Question

Solve the given problems by using series expansions. The current in a circuit containing a resistance $$R$$, an inductance$$L,$$ and a battery whose voltage is $$E$$ is given by the equation $$i=\frac{E}{R}\left(1-e^{-R t / L}\right),$$ where $$t$$ is the time. Approximate this expression by using the first three terms of the appropriate exponential series. Under what conditions will this approximation be valid?

Answer

**step1 Recall the Exponential Series Expansion**

The problem requires us to approximate the given expression using a series expansion for the exponential term. The exponential function $$e^x$$ can be expanded into a series, where $$x$$ is the exponent. We will use the first three terms of this series to approximate our expression.

$$e^x = 1 + x + \frac{x^2}{2!} + \frac{x^3}{3!} + \dots$$

**step2 Identify the Exponential Term and its Argument**

In the given current equation, the exponential term is $$e^{-R t / L}$$. By comparing this to $$e^x$$, we can see that the argument (the value of $$x$$) for our series expansion is $$-\frac{R t}{L}$$.

$$x = -\frac{R t}{L}$$

**step3 Approximate the Exponential Term using the First Three Terms**

Now we substitute the argument $$x = -\frac{R t}{L}$$ into the first three terms of the exponential series. The first term is 1, the second term is $$x$$, and the third term is $$\frac{x^2}{2!}$$. Remember that $$2! = 2 \times 1 = 2$$.

$$e^{-R t / L} \approx 1 + \left(-\frac{R t}{L}\right) + \frac{\left(-\frac{R t}{L}\right)^2}{2}$$

Simplify the expression:

$$e^{-R t / L} \approx 1 - \frac{R t}{L} + \frac{R^2 t^2}{2 L^2}$$

**step4 Substitute the Approximation into the Current Equation**

Now we take this approximated expression for $$e^{-R t / L}$$ and substitute it back into the original current equation $$i=\frac{E}{R}\left(1-e^{-R t / L}\right)$$.

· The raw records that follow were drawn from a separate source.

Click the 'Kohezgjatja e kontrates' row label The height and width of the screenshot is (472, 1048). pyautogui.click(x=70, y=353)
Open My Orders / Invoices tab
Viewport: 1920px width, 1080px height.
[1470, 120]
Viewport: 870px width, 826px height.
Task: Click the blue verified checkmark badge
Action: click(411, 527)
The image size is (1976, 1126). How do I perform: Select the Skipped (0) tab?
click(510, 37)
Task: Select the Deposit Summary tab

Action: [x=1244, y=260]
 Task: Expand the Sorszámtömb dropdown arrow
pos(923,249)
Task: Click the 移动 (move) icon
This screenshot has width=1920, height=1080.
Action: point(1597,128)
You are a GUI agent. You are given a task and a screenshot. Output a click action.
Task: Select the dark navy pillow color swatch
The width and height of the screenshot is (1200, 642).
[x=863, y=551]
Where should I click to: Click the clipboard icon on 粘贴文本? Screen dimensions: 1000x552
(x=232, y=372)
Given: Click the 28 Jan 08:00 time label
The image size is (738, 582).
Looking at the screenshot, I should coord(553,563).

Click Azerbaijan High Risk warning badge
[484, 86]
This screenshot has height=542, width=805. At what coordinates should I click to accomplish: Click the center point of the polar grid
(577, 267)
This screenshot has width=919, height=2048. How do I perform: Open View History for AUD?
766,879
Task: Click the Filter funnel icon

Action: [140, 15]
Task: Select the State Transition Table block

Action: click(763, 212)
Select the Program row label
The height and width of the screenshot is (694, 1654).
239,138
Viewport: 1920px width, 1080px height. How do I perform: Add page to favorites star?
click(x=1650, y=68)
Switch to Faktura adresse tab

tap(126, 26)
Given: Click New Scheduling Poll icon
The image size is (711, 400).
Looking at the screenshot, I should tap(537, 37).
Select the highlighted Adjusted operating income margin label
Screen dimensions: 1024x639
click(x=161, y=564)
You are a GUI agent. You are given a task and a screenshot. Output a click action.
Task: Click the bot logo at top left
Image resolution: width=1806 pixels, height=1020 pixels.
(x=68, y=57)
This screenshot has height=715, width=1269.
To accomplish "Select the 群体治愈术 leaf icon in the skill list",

$$i \approx \frac{E}{R}\left(1 - \left(1 - \frac{R t}{L} + \frac{R^2 t^2}{2 L^2}\right)\right)$$

**step5 Simplify the Approximated Current Expression**

Perform the subtraction inside the parentheses and then distribute the term $$\frac{E}{R}$$. First, subtract the terms within the parentheses:

$$1 - \left(1 - \frac{R t}{L} + \frac{R^2 t^2}{2 L^2}\right) = 1 - 1 + \frac{R t}{L} - \frac{R^2 t^2}{2 L^2} = \frac{R t}{L} - \frac{R^2 t^2}{2 L^2}$$

Now, multiply this result by $$\frac{E}{R}$$:

$$i \approx \frac{E}{R}\left(\frac{R t}{L} - \frac{R^2 t^2}{2 L^2}\right)$$

$$i \approx \frac{E}{R} \cdot \frac{R t}{L} - \frac{E}{R} \cdot \frac{R^2 t^2}{2 L^2}$$

Simplify each term by canceling common factors:

$$i \approx \frac{E t}{L} - \frac{E R t^2}{2 L^2}$$

**step6 Determine the Conditions for Validity of the Approximation**

A series approximation is valid when the terms that are cut off from the series are very small compared to the terms that are kept. For the exponential series $$e^x \approx 1 + x + \frac{x^2}{2!}$$, this approximation is good when the magnitude of $$x$$ is much less than 1. In our case, the argument $$x$$ is $$-\frac{R t}{L}$$. Therefore, the approximation is valid when the magnitude of this argument is small.

$$\left|-\frac{R t}{L}\right| \ll 1$$

This condition can also be written as:

$$\frac{R t}{L} \ll 1$$

This means that the product of resistance $$R$$ and time $$t$$ must be significantly smaller than the inductance $$L$$. In practical terms, this approximation is good for very short times after the circuit is switched on.